> What you have to do: Reproduce verbatim every line of the material between the line containing "The width and height of the screenshot is (580, 233)." and the line containing "I will point(11,202).", inclusive.

■ ■ ■ ■ ■

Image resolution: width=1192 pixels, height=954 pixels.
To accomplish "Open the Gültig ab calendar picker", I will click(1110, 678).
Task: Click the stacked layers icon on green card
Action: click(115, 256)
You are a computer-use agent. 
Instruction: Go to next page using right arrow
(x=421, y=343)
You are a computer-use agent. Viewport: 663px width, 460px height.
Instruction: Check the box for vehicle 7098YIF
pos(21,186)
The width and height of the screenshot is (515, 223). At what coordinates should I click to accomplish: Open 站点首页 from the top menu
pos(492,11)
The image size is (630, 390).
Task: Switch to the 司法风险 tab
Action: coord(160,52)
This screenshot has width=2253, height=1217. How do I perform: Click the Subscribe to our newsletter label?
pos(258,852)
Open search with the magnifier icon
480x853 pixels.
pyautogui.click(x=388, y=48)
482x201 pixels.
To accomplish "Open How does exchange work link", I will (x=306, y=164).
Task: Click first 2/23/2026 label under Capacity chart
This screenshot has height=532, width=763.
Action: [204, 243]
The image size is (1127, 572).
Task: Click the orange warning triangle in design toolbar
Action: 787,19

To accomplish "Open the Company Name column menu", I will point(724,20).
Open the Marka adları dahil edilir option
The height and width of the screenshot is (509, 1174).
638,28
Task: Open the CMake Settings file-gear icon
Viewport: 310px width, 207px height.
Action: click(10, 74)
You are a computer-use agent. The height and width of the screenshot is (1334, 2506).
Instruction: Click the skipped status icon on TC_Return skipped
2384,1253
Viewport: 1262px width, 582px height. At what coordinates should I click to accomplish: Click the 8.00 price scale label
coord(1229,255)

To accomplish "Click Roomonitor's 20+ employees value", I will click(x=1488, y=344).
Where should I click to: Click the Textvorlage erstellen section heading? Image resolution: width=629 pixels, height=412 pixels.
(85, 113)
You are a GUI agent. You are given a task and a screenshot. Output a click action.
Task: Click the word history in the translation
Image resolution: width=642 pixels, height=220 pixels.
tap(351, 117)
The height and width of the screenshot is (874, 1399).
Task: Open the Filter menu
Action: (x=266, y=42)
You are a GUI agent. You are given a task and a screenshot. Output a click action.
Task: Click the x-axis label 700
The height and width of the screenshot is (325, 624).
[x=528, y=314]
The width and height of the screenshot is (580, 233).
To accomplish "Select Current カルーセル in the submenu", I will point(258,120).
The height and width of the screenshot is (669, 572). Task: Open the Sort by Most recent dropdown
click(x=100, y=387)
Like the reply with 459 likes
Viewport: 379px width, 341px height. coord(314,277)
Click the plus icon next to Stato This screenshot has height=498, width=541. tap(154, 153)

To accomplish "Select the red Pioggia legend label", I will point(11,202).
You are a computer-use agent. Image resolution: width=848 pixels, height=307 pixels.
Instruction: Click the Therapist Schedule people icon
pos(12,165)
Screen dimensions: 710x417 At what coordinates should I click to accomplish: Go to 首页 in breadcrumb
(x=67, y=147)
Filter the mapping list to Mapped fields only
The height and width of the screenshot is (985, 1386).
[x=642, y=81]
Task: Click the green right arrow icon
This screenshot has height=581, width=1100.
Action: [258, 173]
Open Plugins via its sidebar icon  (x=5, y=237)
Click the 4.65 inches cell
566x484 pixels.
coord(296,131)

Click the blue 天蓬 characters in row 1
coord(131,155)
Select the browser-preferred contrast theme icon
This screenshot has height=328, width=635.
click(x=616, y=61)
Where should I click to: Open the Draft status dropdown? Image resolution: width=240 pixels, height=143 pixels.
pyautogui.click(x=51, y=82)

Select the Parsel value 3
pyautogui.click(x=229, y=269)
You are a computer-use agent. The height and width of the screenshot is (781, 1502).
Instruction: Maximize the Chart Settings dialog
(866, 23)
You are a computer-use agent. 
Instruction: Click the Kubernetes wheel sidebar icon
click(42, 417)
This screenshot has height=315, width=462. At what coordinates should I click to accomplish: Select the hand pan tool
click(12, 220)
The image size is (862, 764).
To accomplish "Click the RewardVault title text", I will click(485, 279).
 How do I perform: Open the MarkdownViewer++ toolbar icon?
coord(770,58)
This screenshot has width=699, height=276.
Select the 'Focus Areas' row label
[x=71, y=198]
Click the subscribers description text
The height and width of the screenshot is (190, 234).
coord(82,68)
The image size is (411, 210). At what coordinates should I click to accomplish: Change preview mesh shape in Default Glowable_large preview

■ ■ ■ ■ ■

> Response:
The width and height of the screenshot is (580, 233).
To accomplish "Select Current カルーセル in the submenu", I will point(258,120).
The height and width of the screenshot is (669, 572). Task: Open the Sort by Most recent dropdown
click(x=100, y=387)
Like the reply with 459 likes
Viewport: 379px width, 341px height. coord(314,277)
Click the plus icon next to Stato This screenshot has height=498, width=541. tap(154, 153)

To accomplish "Select the red Pioggia legend label", I will point(11,202).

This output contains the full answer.